[Problem description]: If a line of the records holds the word "question", copy it out.

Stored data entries
[Start of Attachment]
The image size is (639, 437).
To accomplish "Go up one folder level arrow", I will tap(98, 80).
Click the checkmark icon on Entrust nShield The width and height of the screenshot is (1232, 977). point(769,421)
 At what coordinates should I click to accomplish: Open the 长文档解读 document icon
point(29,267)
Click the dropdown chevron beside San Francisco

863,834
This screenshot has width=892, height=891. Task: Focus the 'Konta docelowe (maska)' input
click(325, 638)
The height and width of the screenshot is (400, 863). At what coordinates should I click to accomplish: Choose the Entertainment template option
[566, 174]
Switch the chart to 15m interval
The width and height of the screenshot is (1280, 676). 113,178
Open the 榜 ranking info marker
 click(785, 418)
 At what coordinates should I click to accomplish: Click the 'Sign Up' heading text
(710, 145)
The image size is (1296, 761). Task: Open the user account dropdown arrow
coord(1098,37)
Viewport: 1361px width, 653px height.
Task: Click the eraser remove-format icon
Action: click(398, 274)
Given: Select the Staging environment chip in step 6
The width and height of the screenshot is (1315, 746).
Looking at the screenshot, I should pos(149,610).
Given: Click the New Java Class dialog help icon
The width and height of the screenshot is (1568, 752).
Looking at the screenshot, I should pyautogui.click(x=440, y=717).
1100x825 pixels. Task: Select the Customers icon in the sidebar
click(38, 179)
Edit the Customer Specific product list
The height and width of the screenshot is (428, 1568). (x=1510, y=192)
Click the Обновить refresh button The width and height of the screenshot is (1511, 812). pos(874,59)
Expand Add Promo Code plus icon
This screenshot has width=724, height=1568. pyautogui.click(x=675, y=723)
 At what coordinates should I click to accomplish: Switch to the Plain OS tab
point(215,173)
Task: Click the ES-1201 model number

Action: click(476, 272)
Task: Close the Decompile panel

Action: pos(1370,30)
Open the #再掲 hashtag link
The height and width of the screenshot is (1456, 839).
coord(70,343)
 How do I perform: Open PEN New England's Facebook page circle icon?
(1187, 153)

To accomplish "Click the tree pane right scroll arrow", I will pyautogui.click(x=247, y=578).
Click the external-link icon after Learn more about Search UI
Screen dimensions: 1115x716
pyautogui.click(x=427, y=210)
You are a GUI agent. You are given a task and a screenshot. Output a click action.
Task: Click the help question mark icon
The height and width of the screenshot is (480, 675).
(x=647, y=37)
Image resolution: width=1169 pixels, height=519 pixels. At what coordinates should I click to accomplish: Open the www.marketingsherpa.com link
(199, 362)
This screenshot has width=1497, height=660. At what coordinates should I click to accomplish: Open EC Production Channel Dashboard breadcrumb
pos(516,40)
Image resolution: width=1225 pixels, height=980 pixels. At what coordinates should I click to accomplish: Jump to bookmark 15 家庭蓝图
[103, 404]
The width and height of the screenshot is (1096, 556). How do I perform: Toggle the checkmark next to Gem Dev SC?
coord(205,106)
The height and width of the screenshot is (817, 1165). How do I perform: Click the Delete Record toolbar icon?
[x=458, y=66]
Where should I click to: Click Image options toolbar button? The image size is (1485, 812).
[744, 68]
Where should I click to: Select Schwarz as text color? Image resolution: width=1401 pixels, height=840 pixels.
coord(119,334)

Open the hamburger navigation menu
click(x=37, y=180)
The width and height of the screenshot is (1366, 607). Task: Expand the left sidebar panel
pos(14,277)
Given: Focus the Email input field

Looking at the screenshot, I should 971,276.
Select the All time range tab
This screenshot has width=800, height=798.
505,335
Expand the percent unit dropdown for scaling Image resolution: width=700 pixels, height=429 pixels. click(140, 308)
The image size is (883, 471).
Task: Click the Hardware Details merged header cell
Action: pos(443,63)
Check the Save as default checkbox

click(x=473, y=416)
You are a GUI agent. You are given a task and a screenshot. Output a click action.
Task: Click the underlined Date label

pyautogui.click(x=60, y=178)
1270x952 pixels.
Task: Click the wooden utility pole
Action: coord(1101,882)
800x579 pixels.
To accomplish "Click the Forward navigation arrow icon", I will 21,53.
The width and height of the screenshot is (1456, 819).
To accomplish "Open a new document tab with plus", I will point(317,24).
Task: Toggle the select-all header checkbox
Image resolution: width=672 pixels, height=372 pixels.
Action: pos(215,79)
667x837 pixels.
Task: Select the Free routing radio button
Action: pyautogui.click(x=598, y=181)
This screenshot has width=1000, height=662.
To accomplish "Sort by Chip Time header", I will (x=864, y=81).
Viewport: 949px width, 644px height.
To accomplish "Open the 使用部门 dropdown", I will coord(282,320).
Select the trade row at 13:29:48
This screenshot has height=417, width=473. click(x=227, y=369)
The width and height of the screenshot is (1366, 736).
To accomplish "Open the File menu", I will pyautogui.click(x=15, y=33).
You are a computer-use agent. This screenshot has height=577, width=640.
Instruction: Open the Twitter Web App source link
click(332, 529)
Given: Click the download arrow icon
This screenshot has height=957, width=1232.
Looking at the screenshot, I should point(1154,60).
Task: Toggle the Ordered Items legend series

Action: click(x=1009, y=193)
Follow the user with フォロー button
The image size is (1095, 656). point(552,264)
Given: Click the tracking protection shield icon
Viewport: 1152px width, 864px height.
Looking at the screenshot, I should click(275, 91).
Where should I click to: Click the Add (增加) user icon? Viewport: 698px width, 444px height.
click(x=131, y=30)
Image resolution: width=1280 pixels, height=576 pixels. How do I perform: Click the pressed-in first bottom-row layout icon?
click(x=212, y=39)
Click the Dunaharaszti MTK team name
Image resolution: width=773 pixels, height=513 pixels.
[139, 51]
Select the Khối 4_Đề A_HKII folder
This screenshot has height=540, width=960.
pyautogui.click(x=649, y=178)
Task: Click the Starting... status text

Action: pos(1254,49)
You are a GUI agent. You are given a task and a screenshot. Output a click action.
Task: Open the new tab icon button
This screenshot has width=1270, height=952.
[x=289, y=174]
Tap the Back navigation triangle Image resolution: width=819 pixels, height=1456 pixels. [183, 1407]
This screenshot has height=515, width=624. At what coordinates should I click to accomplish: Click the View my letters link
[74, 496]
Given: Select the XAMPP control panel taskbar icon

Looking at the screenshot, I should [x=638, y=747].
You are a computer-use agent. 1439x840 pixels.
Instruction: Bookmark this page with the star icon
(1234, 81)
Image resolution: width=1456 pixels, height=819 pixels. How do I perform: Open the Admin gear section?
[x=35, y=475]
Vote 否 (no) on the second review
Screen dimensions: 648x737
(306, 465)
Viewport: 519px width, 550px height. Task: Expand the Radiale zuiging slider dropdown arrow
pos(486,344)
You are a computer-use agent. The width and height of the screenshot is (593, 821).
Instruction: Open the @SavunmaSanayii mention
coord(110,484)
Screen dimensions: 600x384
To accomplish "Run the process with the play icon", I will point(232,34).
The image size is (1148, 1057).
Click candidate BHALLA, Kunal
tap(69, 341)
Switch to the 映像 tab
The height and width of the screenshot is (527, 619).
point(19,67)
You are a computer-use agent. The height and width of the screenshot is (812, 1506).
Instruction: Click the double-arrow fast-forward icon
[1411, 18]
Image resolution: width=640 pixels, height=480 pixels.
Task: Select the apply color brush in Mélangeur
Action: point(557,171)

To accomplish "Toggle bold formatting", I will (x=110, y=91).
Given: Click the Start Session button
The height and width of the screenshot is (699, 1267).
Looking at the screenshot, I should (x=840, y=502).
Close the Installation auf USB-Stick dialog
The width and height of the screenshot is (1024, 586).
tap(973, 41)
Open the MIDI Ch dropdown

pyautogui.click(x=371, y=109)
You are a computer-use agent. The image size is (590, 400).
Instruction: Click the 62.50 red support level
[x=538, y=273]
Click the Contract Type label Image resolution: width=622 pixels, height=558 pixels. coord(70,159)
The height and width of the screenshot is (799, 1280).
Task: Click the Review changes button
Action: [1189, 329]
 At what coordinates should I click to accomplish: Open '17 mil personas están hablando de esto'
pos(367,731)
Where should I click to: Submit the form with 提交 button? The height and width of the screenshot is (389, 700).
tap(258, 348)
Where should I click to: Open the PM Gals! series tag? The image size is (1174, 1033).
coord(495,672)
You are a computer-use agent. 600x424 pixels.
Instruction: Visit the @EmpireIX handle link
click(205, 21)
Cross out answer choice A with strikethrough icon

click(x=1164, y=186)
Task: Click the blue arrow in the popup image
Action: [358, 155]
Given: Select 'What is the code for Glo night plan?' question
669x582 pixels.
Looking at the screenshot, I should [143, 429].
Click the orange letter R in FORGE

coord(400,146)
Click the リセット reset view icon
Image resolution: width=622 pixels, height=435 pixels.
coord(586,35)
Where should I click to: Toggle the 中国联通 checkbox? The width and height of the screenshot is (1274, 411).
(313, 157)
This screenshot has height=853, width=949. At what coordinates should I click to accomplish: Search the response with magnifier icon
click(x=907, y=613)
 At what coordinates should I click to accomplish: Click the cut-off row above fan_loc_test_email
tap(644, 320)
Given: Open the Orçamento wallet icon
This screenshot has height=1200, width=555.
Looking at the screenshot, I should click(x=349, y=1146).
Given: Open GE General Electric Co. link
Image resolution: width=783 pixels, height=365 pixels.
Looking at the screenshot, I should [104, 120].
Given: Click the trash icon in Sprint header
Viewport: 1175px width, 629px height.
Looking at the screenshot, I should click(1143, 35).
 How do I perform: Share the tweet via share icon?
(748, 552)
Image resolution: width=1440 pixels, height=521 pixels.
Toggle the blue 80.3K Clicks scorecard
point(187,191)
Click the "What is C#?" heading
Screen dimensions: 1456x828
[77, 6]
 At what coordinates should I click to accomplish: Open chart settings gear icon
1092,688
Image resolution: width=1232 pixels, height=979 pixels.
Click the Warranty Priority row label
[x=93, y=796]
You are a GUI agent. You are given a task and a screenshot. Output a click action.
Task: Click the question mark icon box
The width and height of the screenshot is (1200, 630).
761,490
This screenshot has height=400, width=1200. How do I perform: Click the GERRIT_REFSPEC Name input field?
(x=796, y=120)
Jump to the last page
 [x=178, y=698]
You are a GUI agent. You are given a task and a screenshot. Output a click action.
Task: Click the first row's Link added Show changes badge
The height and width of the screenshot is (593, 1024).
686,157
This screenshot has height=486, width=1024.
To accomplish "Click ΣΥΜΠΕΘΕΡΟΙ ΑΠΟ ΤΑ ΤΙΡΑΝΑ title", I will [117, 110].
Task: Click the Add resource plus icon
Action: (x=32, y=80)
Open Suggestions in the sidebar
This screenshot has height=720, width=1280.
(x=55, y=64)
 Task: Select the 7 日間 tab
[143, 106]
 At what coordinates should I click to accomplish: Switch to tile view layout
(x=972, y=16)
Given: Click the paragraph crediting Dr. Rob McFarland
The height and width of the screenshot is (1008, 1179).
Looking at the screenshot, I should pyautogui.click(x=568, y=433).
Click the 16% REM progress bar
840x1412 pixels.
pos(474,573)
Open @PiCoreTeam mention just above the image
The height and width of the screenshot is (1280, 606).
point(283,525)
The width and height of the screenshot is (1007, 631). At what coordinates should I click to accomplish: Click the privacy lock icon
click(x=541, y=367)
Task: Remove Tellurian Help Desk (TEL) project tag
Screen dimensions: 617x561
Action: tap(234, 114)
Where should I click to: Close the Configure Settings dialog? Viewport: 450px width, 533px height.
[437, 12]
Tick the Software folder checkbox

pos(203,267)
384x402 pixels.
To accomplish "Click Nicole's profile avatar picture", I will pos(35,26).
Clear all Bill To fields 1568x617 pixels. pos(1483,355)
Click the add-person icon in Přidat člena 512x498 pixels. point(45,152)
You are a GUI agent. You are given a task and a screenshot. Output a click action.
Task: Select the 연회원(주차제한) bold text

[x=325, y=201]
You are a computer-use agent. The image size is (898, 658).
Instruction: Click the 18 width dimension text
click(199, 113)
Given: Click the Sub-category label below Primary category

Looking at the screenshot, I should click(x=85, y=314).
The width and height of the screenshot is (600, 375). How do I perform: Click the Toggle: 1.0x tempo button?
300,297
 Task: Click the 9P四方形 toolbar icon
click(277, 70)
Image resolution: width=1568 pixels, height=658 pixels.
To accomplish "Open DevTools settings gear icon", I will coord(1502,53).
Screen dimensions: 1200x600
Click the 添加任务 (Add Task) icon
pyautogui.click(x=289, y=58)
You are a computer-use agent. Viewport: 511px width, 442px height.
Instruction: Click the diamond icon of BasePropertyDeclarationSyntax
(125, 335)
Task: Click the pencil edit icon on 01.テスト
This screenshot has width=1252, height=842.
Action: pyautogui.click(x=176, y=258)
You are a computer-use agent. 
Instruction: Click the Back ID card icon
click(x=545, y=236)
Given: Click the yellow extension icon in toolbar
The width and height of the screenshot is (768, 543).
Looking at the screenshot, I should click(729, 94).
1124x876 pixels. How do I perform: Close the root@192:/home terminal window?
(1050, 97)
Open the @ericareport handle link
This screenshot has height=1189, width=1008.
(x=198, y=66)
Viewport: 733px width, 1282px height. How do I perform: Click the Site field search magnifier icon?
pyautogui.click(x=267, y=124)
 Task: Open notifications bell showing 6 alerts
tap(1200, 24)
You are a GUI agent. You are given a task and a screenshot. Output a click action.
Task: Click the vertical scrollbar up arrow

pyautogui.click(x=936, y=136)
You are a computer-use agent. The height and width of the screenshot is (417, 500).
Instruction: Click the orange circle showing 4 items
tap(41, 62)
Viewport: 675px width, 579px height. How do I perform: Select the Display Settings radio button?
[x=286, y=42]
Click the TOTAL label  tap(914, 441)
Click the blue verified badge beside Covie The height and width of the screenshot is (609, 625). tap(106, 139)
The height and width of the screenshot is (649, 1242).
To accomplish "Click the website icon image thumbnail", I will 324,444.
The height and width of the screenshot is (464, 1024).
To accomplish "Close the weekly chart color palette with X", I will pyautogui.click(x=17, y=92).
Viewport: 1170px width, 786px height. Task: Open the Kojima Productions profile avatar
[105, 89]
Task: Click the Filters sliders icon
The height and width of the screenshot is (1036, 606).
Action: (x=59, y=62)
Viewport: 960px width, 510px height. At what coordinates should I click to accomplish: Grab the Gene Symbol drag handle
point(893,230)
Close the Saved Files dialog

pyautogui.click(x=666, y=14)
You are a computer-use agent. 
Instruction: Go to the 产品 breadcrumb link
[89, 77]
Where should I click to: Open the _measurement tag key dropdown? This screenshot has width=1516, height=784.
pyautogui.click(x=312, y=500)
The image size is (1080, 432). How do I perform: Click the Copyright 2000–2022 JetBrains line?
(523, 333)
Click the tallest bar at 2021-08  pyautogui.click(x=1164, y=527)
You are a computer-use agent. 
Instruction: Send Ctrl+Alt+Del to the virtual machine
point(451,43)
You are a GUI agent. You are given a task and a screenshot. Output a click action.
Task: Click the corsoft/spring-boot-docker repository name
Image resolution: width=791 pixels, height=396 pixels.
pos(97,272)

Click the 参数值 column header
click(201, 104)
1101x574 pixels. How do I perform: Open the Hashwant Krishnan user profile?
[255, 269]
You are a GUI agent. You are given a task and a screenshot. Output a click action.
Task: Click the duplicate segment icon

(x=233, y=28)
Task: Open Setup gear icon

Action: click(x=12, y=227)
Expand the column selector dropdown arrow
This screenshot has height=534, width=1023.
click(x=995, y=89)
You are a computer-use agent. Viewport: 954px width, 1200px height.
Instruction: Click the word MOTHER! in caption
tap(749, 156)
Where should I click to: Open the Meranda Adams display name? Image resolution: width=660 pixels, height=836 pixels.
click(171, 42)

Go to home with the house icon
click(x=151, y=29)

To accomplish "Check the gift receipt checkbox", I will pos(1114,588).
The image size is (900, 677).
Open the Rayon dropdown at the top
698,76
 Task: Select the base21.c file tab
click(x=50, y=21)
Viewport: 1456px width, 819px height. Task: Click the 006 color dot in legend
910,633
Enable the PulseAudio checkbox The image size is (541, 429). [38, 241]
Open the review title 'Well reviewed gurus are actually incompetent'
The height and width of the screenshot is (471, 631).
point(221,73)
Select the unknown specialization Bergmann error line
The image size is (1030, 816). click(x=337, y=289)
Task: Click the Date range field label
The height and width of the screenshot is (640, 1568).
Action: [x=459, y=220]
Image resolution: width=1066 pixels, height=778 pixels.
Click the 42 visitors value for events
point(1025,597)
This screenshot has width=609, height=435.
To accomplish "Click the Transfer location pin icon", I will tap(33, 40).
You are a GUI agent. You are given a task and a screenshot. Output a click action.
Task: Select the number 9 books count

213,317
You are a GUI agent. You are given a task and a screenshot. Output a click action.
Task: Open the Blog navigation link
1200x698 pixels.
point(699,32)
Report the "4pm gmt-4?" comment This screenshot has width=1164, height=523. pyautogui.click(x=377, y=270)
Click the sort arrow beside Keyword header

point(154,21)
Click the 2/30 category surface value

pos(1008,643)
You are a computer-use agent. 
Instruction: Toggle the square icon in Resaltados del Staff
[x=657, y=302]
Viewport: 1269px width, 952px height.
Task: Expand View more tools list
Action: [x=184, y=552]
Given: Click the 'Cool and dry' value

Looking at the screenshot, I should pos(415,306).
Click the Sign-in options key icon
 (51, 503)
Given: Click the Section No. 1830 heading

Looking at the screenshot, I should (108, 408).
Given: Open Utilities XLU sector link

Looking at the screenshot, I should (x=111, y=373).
[End of Attachment]
[Exercise output]:
Task: Click the help question mark icon
Given: Select 'What is the code for Glo night plan?' question
Task: Click the question mark icon box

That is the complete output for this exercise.